Um vaso funerário de cerâmica e restos arqueológicos do indivíduo Nuwayrat, tal como foram descobertos em 1902.
“Este genoma nos permite, pela primeira vez, obter insights sobre a ascendência genética de um indivíduo egípcio do período do Império Antigo do Egito”, disse Adeline Morez Jacobs, antropóloga biológica que conduziu a pesquisa enquanto cursava seu doutorado na Liverpool John Moores University, durante uma coletiva de imprensa. Ele também permitiu que os cientistas reconstruíssem parcialmente como seria o rosto dessa pessoa.
Daniel Antoine, chefe do departamento do Egito e Sudão do Museu Britânico em Londres, que revisou o artigo, elogiou o trabalho. “Embora seja baseado em um único indivíduo, a descoberta é altamente significativa, pois o DNA antigo raramente sobrevive no vale do Nilo”, diz ele. Com isso, os cientistas podem começar também a desvendar pistas genéticas sobre como diferentes populações interagiam no Egito antigo.
Ancestralidade genética antiga revelada
Com o DNA sequenciado, os cientistas podem começar a fazer perguntas sobre esse indivíduo antigo, começando por uma básica: quem eram seus ancestrais? Embora se trate da linhagem de apenas uma pessoa, isso pode ajudar os historiadores a compreender como as pessoas migraram e se misturaram no Egito antigo.
Cerca de 80% da ascendência do ser humano remonta às populações neolíticas do norte da África. Os 20% restantes estão ligados a povos antigos da Ásia Ocidental, incluindo a Mesopotâmia e o Crescente Fértil Oriental, que abrange o atual Iraque, o oeste do Irã, partes da Síria e o extremo sudeste da Turquia, explica Morez Jacobs.

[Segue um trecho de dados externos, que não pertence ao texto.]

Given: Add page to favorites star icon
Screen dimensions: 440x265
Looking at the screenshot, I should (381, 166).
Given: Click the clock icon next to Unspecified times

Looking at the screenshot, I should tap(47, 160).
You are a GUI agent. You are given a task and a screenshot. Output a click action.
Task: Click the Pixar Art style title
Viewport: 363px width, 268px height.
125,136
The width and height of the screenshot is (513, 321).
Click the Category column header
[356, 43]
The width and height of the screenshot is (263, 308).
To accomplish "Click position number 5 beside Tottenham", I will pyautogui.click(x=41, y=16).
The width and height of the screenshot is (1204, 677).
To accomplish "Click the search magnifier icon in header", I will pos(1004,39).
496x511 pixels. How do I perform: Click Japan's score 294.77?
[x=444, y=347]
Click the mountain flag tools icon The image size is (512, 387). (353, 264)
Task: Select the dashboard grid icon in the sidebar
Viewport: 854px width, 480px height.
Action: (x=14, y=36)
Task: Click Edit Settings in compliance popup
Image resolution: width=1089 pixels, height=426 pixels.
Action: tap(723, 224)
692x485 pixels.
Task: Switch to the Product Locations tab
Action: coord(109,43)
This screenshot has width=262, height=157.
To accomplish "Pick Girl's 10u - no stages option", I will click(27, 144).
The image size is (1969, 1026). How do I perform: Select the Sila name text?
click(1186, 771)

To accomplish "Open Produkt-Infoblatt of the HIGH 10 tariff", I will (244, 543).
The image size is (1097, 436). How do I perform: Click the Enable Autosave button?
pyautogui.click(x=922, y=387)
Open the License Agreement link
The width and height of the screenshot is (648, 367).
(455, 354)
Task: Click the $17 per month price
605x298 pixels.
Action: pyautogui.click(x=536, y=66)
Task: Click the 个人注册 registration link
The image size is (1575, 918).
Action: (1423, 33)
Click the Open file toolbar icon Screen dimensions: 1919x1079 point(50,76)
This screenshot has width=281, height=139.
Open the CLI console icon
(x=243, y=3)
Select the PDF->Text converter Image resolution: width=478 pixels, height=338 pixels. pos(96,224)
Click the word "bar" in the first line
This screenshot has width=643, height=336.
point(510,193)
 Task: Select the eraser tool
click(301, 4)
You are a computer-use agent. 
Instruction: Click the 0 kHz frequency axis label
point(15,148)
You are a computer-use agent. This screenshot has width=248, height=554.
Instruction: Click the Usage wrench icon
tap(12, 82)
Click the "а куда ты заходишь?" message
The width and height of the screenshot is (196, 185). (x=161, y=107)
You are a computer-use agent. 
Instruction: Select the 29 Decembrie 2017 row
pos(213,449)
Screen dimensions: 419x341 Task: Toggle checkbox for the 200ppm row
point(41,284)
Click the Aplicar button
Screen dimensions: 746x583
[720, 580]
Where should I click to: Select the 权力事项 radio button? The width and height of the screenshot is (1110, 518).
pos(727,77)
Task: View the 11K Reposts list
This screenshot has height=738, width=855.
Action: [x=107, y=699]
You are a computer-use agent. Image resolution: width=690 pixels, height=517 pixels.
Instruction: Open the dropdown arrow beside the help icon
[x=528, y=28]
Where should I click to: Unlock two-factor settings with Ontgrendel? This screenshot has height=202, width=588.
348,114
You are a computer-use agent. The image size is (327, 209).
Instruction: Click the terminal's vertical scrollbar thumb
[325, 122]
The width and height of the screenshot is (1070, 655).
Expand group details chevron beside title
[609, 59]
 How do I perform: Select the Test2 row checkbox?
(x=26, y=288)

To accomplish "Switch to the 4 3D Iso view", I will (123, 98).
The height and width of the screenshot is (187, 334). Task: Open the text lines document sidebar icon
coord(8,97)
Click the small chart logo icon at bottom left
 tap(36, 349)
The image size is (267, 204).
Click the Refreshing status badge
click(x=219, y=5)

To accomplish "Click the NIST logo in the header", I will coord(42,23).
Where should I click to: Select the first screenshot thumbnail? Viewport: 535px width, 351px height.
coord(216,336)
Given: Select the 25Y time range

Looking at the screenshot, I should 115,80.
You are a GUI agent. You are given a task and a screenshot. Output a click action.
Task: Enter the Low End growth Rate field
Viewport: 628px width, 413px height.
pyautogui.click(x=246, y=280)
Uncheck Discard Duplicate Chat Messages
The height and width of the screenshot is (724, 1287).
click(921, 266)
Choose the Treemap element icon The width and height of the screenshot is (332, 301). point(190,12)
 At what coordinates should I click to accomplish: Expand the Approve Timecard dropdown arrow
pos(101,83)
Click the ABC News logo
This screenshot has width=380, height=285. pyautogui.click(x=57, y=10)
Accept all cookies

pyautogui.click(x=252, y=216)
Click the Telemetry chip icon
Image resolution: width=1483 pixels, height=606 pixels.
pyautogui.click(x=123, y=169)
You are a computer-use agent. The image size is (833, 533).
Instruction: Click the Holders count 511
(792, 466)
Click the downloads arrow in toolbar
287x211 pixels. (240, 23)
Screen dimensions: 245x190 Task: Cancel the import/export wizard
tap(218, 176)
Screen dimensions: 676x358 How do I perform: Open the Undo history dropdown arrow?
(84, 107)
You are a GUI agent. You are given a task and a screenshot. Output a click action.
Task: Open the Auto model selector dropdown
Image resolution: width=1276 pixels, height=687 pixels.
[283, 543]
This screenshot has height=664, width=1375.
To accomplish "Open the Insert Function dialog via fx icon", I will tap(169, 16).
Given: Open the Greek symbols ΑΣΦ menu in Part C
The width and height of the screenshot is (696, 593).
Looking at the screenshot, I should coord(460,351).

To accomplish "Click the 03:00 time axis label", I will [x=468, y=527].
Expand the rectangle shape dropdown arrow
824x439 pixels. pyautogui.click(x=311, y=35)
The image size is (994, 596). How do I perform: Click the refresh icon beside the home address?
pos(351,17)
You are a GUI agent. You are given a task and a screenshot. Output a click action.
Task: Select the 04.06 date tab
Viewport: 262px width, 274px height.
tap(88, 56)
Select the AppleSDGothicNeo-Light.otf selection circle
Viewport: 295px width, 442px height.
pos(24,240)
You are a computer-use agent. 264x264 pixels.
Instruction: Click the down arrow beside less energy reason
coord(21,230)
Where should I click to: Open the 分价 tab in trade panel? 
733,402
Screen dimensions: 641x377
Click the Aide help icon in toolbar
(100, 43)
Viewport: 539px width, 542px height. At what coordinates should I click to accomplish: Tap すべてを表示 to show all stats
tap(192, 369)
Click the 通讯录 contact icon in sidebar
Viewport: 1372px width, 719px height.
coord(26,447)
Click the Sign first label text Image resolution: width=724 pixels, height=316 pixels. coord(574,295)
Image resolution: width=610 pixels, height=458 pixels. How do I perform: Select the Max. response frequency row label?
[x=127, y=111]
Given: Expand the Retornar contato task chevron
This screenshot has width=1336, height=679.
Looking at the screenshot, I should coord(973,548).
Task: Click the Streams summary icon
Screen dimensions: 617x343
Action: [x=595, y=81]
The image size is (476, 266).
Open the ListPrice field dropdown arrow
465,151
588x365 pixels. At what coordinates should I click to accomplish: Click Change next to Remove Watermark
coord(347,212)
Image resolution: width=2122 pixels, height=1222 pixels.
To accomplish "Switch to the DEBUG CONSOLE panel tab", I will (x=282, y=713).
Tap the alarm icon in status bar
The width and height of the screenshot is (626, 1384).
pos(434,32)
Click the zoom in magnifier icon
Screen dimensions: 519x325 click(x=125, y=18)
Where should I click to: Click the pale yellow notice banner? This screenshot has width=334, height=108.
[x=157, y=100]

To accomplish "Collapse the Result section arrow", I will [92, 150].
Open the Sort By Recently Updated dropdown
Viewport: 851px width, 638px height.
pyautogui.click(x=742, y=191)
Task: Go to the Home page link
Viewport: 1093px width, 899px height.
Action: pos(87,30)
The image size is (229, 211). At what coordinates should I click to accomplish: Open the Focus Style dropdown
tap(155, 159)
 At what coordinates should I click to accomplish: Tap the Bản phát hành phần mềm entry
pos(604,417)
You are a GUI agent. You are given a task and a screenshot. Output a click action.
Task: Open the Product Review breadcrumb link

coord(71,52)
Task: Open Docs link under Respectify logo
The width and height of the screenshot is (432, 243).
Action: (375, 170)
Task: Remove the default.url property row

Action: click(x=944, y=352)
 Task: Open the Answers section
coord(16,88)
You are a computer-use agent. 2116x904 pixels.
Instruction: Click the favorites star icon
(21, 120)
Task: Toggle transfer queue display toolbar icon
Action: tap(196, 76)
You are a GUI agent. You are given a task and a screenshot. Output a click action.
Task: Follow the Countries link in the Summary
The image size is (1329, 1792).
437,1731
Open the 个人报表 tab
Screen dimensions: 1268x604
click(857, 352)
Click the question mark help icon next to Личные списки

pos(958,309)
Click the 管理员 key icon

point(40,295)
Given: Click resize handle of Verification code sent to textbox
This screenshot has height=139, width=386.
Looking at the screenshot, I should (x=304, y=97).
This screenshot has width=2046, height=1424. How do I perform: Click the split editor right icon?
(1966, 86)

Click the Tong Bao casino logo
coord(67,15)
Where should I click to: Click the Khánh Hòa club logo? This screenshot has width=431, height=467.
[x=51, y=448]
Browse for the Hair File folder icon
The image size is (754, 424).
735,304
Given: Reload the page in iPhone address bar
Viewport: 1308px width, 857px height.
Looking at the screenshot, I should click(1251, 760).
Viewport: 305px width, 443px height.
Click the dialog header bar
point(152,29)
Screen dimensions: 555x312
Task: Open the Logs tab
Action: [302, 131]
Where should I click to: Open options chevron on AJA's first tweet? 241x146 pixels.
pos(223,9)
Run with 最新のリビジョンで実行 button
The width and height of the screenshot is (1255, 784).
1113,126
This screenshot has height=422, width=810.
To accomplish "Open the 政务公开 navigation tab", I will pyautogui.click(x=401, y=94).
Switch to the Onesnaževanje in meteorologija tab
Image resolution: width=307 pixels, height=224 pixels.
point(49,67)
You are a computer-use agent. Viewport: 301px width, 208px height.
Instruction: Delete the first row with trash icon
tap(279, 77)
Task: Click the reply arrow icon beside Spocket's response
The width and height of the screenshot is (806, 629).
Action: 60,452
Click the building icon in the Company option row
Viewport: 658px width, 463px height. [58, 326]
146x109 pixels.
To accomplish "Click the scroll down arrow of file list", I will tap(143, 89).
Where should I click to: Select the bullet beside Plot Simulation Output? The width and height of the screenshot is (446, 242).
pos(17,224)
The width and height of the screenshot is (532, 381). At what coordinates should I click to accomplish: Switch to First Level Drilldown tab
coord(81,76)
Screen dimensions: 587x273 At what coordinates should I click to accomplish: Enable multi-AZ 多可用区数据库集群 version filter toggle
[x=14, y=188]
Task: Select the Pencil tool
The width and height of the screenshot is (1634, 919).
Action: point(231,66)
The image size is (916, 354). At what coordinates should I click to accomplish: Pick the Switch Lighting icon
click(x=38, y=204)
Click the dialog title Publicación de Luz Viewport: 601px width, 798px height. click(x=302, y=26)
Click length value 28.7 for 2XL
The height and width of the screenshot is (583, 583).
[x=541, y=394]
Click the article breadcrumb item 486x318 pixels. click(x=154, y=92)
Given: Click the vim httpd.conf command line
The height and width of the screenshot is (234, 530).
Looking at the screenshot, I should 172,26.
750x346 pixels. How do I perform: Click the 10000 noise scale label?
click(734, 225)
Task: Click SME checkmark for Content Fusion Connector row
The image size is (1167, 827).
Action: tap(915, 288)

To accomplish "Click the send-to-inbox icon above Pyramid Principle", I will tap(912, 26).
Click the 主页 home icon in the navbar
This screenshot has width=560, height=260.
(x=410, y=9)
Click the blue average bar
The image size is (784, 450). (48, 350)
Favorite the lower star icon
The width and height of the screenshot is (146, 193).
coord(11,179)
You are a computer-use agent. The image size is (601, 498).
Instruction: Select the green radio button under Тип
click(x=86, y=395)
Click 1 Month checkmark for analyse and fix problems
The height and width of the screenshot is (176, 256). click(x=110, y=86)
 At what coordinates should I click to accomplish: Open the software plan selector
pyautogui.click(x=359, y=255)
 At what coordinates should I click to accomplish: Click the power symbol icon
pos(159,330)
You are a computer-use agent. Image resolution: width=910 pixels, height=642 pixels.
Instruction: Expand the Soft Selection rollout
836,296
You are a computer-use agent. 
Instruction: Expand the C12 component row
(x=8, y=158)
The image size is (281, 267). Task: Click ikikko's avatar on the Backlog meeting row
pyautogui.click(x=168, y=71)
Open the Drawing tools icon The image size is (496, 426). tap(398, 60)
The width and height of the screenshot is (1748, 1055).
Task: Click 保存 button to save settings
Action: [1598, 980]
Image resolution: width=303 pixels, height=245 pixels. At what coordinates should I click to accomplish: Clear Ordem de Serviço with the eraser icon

O curioso é: eles não encontraram evidências de ascendência da África Oriental ou da África Subsaariana no indivíduo de Nuwayrat.

Recipiente de cerâmica no qual o indivíduo Nuwayrat foi encontrado.

Túmulos escavados na rocha em Nuwayrat, contendo o vaso de cerâmica com o caixão funerário de cerâmica.
Os pesquisadores não sabem quando essas duas populações se misturaram na linhagem do homem de Nuwayrat, mas afirmam que isso provavelmente ocorreu ao longo de centenas ou mesmo milhares de anos na ancestralidade do homem, e talvez várias vezes. Esses dados genéticos estão alinhados com as evidências arqueológicas do Egito, sugerindo que, além do comércio de bens como colheitas e animais, e de cultura como sistemas de escrita e a roda de oleiro, as próprias pessoas estavam se deslocando e se misturando entre as regiões.
“O artigo constitui um marco significativo no campo da genômica do Egito antigo”, afirma Yehia Gad, supervisor científico do laboratório de DNA antigo do Museu Nacional da Civilização Egípcia, no Cairo, que não participou do estudo. Ele afirma que a nova descoberta “reforça o status do Egito Antigo como um centro e um caldeirão cultural do mundo antigo”.
Os próximos passos da equipe, comenta Girdland-Flink, são colaborar com cientistas egípcios para decifrar ainda mais o passado do Egito. Gad, que ajuda a liderar o projeto nacional de genoma do Egito, que visa sequenciar os genomas de 100 mil adultos egípcios e 200 múmias egípcias antigas, diz que acolhe a ideia. “Todos nós podemos servir e trabalhar juntos para traçar um quadro melhor dessa fascinante civilização antiga, que constitui uma etapa importante na jornada da humanidade”, diz ele.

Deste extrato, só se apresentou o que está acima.